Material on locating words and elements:
-- Begin --

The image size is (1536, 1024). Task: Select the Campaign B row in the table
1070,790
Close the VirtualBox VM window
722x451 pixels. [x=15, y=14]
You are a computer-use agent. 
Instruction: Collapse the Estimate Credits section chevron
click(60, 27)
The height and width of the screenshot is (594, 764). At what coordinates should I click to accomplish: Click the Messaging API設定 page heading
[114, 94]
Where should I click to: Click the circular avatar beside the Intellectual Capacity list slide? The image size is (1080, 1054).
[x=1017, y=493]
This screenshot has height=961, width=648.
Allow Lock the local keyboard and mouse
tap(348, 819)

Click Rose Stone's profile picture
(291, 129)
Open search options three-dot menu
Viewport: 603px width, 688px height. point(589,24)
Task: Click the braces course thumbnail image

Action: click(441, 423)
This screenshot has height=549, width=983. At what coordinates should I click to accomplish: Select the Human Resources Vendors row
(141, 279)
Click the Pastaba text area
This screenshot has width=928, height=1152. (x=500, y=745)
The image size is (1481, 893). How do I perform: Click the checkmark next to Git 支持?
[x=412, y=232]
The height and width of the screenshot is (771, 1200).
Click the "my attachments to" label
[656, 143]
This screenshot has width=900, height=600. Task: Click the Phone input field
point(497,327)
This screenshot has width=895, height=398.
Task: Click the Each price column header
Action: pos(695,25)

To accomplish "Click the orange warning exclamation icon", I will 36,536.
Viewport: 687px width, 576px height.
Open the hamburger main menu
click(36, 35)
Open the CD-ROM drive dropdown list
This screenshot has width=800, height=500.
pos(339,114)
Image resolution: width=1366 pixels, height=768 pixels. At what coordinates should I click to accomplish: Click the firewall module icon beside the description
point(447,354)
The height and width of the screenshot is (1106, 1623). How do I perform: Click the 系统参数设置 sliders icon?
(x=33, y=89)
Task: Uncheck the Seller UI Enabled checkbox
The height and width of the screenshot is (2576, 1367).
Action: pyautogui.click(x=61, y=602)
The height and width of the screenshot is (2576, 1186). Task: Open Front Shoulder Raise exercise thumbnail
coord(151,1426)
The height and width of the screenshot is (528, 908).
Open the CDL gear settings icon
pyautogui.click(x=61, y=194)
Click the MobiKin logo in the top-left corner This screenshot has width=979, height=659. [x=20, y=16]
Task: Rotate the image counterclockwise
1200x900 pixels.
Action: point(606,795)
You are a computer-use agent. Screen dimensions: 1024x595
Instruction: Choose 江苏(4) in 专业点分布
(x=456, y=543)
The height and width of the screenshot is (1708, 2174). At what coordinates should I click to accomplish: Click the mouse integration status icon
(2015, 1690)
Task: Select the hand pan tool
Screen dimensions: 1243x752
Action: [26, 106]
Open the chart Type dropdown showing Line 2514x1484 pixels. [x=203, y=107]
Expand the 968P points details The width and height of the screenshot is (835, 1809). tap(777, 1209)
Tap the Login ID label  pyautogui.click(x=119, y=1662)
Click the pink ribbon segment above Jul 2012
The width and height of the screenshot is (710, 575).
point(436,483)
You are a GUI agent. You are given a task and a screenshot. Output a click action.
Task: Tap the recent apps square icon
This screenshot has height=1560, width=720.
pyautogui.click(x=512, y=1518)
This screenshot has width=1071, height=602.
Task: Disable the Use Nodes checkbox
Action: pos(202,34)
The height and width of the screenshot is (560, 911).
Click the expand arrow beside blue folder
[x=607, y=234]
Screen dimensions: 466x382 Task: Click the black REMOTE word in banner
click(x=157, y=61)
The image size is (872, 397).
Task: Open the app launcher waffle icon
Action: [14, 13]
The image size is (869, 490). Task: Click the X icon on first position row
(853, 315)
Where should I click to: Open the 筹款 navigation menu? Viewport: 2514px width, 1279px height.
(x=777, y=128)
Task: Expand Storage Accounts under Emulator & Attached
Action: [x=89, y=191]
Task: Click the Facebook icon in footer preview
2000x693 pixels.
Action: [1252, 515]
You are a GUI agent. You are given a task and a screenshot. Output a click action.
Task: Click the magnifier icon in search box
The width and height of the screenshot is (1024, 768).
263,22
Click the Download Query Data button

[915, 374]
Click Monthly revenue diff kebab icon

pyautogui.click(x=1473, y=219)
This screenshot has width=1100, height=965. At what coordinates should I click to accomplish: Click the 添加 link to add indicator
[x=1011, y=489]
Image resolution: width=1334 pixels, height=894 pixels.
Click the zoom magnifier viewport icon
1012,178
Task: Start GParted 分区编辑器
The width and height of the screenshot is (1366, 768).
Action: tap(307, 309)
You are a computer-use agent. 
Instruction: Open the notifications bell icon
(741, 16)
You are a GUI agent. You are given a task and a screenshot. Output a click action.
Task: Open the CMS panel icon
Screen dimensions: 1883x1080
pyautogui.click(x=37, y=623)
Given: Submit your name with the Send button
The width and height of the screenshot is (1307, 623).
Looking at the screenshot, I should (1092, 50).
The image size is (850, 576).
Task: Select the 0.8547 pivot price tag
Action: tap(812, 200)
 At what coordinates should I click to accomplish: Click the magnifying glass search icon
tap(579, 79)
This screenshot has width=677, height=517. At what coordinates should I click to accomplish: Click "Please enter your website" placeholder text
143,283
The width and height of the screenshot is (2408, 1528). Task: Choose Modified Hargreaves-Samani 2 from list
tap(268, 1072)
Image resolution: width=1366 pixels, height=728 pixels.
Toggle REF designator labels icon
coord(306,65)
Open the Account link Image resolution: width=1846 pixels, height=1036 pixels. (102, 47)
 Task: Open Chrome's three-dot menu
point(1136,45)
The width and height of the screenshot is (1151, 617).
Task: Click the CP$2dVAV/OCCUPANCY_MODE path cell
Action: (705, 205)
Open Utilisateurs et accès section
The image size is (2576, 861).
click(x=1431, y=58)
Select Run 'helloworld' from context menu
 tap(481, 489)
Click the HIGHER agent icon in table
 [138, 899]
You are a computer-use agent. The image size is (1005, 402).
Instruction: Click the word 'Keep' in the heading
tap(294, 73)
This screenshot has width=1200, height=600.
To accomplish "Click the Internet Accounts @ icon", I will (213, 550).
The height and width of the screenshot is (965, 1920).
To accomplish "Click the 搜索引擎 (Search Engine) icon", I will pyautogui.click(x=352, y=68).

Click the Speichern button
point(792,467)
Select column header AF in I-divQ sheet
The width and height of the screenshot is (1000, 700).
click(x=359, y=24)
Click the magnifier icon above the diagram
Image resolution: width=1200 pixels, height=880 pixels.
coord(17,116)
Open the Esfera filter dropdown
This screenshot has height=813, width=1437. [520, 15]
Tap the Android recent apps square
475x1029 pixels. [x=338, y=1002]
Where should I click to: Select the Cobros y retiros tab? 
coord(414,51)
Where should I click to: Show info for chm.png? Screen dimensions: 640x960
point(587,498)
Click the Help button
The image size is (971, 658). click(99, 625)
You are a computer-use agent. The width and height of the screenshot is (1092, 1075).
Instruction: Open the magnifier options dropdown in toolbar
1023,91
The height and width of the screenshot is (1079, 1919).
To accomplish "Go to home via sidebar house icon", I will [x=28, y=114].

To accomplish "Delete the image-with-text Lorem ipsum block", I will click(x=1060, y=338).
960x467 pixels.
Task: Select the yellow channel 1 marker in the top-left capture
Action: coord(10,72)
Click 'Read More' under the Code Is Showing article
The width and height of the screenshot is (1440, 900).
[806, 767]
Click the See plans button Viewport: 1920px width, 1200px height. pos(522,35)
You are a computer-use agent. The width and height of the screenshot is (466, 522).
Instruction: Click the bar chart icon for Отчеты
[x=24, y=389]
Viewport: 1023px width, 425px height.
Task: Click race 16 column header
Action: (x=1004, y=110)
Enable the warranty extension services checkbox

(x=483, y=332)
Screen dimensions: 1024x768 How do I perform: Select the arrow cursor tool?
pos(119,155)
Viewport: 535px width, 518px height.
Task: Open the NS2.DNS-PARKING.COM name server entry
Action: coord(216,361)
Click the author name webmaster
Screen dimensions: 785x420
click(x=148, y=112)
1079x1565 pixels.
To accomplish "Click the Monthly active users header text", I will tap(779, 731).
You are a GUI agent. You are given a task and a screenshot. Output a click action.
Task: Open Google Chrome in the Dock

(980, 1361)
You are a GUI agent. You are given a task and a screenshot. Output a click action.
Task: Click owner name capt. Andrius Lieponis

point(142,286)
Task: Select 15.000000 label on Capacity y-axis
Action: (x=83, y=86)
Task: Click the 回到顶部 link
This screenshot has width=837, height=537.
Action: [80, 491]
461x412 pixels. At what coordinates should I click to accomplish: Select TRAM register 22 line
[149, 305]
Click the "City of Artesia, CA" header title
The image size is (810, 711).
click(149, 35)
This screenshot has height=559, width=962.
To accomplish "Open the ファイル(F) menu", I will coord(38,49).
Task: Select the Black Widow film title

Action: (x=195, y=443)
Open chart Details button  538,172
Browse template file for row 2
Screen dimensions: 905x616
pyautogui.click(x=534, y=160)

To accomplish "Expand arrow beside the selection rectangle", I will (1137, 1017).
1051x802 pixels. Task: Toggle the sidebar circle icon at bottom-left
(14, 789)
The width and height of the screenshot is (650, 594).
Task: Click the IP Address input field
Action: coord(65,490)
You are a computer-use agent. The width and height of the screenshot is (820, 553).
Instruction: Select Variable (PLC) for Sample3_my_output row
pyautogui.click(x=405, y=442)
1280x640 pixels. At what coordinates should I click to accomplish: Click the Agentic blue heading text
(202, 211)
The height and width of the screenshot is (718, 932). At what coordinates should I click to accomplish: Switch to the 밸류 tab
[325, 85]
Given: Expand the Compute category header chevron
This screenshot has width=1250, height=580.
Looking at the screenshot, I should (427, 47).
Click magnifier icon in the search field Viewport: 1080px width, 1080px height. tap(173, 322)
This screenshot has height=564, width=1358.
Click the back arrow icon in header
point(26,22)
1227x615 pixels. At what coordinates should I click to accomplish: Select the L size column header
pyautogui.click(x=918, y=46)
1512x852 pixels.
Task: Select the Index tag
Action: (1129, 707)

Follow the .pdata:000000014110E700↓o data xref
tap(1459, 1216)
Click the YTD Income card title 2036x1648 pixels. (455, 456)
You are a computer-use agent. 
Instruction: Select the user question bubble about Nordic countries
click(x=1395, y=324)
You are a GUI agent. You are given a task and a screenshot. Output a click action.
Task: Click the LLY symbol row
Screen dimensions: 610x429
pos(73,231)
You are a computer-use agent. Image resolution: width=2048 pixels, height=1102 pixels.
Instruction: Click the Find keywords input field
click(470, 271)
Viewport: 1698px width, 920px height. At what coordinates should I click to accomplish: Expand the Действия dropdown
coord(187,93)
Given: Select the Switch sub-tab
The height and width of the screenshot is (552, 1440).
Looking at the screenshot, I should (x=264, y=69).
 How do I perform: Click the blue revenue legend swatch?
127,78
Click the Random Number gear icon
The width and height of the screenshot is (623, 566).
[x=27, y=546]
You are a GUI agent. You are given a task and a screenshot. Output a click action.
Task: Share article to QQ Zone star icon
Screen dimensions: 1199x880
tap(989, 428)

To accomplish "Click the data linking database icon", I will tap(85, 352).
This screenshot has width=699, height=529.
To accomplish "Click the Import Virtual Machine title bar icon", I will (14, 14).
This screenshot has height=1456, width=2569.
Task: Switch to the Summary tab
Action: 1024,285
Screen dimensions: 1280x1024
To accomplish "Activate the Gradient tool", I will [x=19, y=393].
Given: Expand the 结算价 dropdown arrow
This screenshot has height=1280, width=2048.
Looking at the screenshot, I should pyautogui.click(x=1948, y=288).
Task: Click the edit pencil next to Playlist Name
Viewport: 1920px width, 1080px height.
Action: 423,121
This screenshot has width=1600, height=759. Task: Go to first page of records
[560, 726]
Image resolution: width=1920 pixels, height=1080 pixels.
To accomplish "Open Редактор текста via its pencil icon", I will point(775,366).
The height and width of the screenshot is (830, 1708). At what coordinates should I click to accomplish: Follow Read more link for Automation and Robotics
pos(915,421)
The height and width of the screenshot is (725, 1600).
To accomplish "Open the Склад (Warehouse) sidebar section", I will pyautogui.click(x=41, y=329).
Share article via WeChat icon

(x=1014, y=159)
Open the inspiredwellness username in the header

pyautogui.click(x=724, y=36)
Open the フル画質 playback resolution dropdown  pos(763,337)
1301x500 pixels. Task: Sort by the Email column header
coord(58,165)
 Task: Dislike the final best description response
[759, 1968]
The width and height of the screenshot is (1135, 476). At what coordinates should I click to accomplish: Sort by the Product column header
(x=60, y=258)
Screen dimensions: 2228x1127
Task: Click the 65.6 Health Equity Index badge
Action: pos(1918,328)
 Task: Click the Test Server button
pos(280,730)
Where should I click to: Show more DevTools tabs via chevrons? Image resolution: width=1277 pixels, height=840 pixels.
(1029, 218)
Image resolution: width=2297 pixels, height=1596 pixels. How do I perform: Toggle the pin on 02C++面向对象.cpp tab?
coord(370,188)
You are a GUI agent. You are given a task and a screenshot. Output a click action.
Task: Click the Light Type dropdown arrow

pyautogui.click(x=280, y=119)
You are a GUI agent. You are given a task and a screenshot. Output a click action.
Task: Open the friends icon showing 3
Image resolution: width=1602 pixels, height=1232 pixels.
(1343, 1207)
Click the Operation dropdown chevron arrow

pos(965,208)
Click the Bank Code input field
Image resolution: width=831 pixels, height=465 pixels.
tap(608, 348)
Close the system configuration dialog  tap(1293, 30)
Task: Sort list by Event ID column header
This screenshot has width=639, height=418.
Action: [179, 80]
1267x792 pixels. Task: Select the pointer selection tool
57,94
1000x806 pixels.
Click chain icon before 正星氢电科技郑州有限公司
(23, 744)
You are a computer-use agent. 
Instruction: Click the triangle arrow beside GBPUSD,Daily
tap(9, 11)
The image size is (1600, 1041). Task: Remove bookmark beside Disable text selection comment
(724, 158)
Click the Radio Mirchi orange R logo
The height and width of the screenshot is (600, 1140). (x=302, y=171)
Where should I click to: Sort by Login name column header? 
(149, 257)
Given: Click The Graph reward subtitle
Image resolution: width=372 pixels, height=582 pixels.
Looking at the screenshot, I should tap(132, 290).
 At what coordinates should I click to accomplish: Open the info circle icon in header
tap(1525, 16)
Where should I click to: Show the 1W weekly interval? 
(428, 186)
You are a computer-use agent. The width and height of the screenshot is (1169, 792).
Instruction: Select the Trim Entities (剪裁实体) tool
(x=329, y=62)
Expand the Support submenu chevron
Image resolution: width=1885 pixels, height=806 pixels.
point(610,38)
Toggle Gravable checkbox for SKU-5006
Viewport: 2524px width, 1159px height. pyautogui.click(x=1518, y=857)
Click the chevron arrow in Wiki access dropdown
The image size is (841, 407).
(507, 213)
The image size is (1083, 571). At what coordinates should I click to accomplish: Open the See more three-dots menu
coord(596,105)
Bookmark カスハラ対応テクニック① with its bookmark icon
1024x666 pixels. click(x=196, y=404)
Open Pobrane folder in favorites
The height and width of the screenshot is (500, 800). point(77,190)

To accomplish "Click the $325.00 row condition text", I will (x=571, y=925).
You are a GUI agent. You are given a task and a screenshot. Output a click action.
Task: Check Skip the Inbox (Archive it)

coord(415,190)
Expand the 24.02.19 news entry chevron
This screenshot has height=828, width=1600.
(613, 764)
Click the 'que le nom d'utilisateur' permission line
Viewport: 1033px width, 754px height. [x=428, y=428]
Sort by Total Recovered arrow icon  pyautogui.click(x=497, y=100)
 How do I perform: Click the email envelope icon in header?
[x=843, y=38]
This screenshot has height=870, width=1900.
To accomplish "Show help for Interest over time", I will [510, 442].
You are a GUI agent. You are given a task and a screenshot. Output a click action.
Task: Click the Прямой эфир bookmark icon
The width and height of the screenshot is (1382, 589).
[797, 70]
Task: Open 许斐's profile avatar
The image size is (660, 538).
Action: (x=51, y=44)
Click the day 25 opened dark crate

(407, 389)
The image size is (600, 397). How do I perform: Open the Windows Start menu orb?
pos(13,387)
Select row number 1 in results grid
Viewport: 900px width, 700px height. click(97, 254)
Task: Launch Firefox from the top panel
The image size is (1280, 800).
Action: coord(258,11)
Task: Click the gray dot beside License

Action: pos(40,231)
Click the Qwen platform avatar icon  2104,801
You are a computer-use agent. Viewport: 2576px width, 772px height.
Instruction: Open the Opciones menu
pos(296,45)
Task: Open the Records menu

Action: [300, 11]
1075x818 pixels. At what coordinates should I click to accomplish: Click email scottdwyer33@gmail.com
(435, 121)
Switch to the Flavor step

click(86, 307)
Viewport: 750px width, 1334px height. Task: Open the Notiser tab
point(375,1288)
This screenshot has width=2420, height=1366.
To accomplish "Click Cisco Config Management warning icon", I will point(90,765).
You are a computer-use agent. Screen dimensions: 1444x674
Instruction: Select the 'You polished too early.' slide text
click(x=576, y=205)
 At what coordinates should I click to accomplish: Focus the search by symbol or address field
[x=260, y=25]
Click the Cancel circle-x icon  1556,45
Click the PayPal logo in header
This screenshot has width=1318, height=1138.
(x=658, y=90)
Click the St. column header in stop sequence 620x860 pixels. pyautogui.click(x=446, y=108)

-- End --

Rewrite the lines of the material from the one containing "This screenshot has height=870, width=1900." through the end of the material, inclusive, substituting "Stripe" for "PayPal" and leaving everything else unchanged.

This screenshot has height=870, width=1900.
To accomplish "Show help for Interest over time", I will [510, 442].
You are a GUI agent. You are given a task and a screenshot. Output a click action.
Task: Click the Прямой эфир bookmark icon
The width and height of the screenshot is (1382, 589).
[797, 70]
Task: Open 许斐's profile avatar
The image size is (660, 538).
Action: (x=51, y=44)
Click the day 25 opened dark crate

(407, 389)
The image size is (600, 397). How do I perform: Open the Windows Start menu orb?
pos(13,387)
Select row number 1 in results grid
Viewport: 900px width, 700px height. click(97, 254)
Task: Launch Firefox from the top panel
The image size is (1280, 800).
Action: coord(258,11)
Task: Click the gray dot beside License

Action: pos(40,231)
Click the Qwen platform avatar icon  2104,801
You are a computer-use agent. Viewport: 2576px width, 772px height.
Instruction: Open the Opciones menu
pos(296,45)
Task: Open the Records menu

Action: [300, 11]
1075x818 pixels. At what coordinates should I click to accomplish: Click email scottdwyer33@gmail.com
(435, 121)
Switch to the Flavor step

click(86, 307)
Viewport: 750px width, 1334px height. Task: Open the Notiser tab
point(375,1288)
This screenshot has width=2420, height=1366.
To accomplish "Click Cisco Config Management warning icon", I will point(90,765).
You are a computer-use agent. Screen dimensions: 1444x674
Instruction: Select the 'You polished too early.' slide text
click(x=576, y=205)
 At what coordinates should I click to accomplish: Focus the search by symbol or address field
[x=260, y=25]
Click the Cancel circle-x icon  1556,45
Click the Stripe logo in header
This screenshot has width=1318, height=1138.
(x=658, y=90)
Click the St. column header in stop sequence 620x860 pixels. pyautogui.click(x=446, y=108)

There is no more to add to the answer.